From e244739dfef40bd1f1d32f14f3276aa2e15ef132 Mon Sep 17 00:00:00 2001
From: Matthew Honnibal <matthew@honnibal.com>
Date: Mon, 7 Jul 2014 05:10:09 +0200
Subject: [PATCH] * Fix ptb tokenization

---
 spacy/en_ptb.pyx | 16 ++++++++--------
 1 file changed, 8 insertions(+), 8 deletions(-)

diff --git a/spacy/en_ptb.pyx b/spacy/en_ptb.pyx
index df8d30ff9..2ad8f96b2 100644
--- a/spacy/en_ptb.pyx
+++ b/spacy/en_ptb.pyx
@@ -19,7 +19,7 @@ VOCAB = Vocab()
 VOCAB.set_empty_key(0)
 
 
-spacy.load_tokenization(VOCAB, BACOV, util.read_tokenization('en'))

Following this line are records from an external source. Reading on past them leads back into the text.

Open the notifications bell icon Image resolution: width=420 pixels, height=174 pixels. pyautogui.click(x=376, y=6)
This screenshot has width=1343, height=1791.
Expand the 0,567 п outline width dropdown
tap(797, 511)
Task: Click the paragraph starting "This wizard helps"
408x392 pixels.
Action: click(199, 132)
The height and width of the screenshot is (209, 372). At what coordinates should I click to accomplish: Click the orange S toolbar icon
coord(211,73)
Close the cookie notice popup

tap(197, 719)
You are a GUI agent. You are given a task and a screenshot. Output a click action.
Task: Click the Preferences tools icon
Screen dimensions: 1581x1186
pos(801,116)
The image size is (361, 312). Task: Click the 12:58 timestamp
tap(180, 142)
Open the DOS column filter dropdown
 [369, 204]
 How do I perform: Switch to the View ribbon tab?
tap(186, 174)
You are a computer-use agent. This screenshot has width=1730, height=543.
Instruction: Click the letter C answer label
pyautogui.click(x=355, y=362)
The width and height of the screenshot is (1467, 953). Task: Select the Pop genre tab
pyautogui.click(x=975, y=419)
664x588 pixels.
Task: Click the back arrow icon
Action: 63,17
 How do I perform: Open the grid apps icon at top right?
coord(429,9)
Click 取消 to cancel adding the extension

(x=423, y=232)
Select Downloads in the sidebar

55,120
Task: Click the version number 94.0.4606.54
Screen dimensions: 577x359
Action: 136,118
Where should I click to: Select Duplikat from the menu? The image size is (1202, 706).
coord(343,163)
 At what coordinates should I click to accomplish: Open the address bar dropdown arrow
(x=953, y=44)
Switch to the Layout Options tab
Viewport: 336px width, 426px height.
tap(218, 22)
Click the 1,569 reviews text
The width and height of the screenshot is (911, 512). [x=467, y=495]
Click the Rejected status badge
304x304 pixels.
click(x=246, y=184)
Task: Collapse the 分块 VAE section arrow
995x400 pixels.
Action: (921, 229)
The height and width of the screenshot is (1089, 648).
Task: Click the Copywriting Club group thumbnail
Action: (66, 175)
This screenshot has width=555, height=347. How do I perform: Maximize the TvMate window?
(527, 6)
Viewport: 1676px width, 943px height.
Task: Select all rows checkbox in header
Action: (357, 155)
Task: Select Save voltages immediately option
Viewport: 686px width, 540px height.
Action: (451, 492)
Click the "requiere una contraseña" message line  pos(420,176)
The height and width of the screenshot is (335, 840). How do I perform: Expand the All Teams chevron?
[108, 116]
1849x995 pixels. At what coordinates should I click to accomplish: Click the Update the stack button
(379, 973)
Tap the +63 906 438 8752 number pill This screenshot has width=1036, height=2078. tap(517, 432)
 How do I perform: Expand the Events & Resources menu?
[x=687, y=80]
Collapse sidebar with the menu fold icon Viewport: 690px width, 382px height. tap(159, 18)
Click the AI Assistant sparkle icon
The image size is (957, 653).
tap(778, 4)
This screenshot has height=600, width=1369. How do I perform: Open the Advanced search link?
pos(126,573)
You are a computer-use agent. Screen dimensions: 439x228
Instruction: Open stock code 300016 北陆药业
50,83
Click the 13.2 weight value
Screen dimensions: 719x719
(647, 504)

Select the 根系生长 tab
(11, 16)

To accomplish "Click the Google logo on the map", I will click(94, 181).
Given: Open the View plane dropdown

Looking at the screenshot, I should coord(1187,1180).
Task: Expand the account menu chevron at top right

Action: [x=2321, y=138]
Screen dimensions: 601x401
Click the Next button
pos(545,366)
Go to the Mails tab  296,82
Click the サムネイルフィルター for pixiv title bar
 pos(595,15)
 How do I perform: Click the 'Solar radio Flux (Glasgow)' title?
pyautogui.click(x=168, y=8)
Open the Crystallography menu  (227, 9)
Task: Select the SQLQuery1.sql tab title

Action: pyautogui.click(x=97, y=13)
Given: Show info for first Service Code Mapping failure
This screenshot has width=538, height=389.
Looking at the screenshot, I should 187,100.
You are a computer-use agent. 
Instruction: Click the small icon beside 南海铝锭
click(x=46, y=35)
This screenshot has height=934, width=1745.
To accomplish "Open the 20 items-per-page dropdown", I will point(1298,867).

+spacy.load_tokenization(VOCAB, BACOV, util.read_tokenization('en_ptb'))
 
 
 cpdef vector[Lexeme_addr] tokenize(unicode string) except *:
@@ -62,13 +62,13 @@ cdef int find_split(unicode word, size_t length):
 
 
 cdef bint is_punct(unicode word, size_t i, size_t length):
+    is_final = i == (length - 1)
+    if word[i] == '.':
+        return False
+    if not is_final and word[i] == '-' and word[i+1] == '-':
+        return True
     # Don't count appostrophes as punct if the next char is a letter
     if word[i] == "'" and i < (length - 1) and word[i+1].isalpha():
         return False
-    # Don't count commas as punct if the next char is a number
-    if word[i] == "," and i < (length - 1) and word[i+1].isdigit():
-        return False
-    # Don't count periods as punct if the next char is a number
-    if word[i] == "." and i < (length - 1) and word[i+1].isdigit():
-        return False
-    return not word[i].isalnum()
+    punct_chars = set(',;:' + '@#$%&' + '!?' + '[({' + '})]')
+    return word[i] in punct_chars